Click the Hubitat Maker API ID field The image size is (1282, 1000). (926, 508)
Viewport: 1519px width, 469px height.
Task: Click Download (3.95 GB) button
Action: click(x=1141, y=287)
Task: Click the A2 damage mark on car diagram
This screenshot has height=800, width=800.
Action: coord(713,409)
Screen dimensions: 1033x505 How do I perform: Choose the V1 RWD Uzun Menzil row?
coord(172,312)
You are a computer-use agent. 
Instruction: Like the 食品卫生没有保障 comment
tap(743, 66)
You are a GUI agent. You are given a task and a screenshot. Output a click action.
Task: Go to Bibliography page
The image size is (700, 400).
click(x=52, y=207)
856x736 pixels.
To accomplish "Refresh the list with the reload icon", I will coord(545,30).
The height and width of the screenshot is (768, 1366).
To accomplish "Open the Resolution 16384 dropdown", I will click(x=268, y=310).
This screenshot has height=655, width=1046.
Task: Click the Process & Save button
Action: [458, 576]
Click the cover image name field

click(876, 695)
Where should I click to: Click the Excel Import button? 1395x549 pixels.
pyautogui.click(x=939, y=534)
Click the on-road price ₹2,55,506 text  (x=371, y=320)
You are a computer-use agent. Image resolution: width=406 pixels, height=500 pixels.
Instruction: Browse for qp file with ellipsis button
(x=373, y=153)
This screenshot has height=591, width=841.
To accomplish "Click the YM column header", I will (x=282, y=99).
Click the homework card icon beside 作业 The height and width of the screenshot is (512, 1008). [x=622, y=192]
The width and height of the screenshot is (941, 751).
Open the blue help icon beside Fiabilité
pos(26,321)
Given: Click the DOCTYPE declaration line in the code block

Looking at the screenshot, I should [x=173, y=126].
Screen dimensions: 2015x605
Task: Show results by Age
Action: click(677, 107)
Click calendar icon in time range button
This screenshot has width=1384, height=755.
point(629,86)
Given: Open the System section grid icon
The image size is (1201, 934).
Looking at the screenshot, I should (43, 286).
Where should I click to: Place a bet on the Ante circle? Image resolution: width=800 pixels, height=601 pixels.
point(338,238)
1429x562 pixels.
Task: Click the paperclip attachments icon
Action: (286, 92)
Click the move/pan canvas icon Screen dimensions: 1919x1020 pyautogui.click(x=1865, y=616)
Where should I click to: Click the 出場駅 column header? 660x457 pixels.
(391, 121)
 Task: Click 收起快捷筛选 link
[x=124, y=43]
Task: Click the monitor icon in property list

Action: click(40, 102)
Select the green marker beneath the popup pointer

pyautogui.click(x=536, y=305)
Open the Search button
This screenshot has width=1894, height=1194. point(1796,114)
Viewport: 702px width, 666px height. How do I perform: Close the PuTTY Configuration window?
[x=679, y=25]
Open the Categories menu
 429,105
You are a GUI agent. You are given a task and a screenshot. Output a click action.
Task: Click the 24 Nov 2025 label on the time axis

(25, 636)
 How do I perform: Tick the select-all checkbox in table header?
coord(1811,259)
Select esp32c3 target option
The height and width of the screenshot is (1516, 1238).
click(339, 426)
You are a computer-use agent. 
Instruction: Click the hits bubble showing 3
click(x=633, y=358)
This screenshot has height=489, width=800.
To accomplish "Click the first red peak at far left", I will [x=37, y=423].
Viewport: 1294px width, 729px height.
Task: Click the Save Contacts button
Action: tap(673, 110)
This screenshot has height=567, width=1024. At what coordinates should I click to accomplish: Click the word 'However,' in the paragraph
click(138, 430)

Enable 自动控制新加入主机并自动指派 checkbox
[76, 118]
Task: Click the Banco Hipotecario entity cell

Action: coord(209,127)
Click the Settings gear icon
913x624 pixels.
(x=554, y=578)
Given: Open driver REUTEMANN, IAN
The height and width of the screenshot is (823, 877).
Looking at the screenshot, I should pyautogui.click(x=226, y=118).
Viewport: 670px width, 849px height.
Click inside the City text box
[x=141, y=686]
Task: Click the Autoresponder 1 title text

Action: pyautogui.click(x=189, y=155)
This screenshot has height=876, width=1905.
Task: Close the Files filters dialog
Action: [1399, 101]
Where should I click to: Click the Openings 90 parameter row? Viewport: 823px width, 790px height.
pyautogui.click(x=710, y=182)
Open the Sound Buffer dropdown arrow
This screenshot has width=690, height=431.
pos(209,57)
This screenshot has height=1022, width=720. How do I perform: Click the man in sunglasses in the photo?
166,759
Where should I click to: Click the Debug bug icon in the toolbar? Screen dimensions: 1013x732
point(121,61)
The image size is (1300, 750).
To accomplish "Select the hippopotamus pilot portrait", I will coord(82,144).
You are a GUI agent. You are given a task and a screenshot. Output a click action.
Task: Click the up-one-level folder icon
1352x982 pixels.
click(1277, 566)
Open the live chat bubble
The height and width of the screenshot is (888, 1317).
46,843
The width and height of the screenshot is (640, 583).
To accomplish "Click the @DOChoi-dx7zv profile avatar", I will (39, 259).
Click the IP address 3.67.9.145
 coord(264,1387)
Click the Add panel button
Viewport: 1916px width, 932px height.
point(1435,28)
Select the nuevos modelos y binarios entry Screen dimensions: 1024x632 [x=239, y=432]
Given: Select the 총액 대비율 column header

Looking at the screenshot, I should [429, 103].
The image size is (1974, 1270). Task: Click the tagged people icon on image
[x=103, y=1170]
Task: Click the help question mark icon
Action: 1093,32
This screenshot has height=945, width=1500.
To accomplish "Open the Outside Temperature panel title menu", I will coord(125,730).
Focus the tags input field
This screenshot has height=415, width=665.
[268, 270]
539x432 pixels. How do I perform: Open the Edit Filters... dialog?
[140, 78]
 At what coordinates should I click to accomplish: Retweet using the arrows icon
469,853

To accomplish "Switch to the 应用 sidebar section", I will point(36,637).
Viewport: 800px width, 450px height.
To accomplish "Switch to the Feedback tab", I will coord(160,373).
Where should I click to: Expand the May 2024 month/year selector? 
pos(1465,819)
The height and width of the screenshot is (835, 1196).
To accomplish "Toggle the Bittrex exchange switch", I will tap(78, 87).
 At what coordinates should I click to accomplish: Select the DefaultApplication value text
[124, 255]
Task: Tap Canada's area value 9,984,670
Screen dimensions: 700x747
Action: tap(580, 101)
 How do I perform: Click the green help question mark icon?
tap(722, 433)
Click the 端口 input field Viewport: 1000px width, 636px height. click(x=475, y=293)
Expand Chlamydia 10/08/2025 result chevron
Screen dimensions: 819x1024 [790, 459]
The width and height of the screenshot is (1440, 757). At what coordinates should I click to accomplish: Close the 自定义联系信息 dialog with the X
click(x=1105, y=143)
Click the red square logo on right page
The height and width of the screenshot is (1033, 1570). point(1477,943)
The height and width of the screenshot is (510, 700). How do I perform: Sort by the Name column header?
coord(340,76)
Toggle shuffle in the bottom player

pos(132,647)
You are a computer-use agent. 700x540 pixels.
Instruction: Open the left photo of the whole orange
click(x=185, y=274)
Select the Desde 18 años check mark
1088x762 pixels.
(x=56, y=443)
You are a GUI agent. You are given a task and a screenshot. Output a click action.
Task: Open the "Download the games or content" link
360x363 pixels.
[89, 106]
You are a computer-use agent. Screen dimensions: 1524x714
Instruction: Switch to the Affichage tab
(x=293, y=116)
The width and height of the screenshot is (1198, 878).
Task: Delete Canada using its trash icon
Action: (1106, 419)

Work instructions:
Take the line holding "You are a computer-use agent. Screen" and all lines after it through the end of the data, and set them down exactly.

Response:
You are a computer-use agent. Screen dimensions: 1524x714
Instruction: Switch to the Affichage tab
(x=293, y=116)
The width and height of the screenshot is (1198, 878).
Task: Delete Canada using its trash icon
Action: (1106, 419)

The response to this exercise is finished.